13 de febrero de 2012

Turn on

En el blog de "El espíritu de los cínicos" Eduardo Salles ilustra muchas verdades incómodas sobre el día de San Valentín:

Corazones Negros

Estoy de acuerdo con mucho de lo que plantea (no sólo hoy sino siempre). ¿Será que soy una cínica también? jaja.


Siempre he creído que tengo el corazón negro.
No sé si humeado, quemado, enmohecido, pervertido, secreto, perverso, desnutrido, muerto, usado, desechado, escondido, tatuado, consumido, maldecido, pisoteado, enlodado o simplemente apagado.

Y me cae gordo que la chaviza lo utilice ahora rodeado de calaveritas y moñitos. Un corazón negro no debería combinar con el color rosa. No. Simplemente no.

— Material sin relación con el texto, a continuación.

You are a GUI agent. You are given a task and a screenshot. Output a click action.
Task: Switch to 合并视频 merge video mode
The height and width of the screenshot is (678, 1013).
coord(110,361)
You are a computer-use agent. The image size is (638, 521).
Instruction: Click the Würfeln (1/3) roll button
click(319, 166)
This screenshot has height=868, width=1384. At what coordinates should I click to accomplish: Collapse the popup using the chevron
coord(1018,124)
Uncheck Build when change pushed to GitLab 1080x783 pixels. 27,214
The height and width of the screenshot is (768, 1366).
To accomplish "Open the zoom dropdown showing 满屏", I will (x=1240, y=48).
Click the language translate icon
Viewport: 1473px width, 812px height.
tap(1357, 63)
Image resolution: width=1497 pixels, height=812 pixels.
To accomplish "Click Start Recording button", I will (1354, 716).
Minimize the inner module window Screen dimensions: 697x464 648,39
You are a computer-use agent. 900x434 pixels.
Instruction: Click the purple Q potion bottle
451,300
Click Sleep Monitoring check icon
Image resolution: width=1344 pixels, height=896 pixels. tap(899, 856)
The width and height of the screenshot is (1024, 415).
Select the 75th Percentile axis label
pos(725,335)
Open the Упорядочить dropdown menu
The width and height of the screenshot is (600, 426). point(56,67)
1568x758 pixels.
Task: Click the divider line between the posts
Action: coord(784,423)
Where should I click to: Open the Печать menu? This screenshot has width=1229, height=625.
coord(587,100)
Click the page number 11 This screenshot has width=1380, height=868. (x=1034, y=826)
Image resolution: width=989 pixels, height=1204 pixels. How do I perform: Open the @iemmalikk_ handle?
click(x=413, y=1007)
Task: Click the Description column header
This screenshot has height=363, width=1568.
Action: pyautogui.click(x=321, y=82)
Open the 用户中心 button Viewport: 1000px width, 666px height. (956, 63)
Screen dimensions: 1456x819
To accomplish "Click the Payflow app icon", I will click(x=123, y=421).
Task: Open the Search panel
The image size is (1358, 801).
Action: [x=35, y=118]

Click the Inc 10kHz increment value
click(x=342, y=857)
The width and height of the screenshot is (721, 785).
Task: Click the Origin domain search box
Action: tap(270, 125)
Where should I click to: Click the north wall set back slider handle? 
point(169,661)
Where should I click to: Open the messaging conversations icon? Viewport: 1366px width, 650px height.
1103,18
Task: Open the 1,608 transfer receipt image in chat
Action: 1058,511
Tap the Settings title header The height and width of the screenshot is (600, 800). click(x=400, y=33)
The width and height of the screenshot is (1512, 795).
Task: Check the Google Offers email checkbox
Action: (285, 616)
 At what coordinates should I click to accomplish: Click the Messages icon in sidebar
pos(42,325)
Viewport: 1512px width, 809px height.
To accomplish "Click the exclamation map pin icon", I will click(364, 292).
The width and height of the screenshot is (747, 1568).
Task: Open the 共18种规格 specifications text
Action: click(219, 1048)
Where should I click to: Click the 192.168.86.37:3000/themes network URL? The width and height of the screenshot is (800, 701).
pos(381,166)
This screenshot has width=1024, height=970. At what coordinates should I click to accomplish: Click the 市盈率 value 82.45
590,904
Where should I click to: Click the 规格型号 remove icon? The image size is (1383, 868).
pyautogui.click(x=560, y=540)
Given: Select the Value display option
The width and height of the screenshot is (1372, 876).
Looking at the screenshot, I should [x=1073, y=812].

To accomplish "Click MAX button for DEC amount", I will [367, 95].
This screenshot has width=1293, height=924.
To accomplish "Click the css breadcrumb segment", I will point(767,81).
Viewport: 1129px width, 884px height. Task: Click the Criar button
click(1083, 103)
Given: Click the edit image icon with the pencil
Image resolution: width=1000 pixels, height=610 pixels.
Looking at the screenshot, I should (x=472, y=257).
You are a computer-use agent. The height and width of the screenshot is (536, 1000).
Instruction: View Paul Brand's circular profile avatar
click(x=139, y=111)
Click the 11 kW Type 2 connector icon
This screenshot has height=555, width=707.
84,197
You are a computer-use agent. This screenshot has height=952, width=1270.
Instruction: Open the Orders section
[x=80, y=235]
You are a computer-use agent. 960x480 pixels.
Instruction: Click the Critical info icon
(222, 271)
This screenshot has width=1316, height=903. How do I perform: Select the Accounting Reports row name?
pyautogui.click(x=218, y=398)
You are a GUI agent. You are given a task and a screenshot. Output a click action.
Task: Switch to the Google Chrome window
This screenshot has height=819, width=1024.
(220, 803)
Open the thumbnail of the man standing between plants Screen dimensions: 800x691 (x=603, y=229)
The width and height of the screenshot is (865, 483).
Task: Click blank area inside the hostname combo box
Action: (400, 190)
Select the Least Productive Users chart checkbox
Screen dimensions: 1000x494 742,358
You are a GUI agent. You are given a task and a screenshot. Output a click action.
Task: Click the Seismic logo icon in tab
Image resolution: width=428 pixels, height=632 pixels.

Aunque no debería quejarme de la moda adolescente, yo misma lo utilizo en diminutivo para etiquetar mi vida sentimental.
Recuerdo que el término lo saqué luego de escuchar la letra de mi canción favorita de Hole, "Malibú":


"...And I knew / Y yo sabía
Love would tear you apart / que el amor te destrozaría
Oh and I knew / Ah, y yo sabía
The darkest secret of your heart / El secreto más oscuro de tu corazón".
Ah mira!! Hasta ahora descubro que el corazón no es negro. El que es negro es el secreto... entonces el corazón debe ser transparente... Uy, filosofía de a tres pesos...
En fin, estábamos en que... San Valentín es una ocasión perfecta para dividir a los románticos del resto de la gente.  A veces no sé quién es mayoría. Ni en qué minoría estoy yo.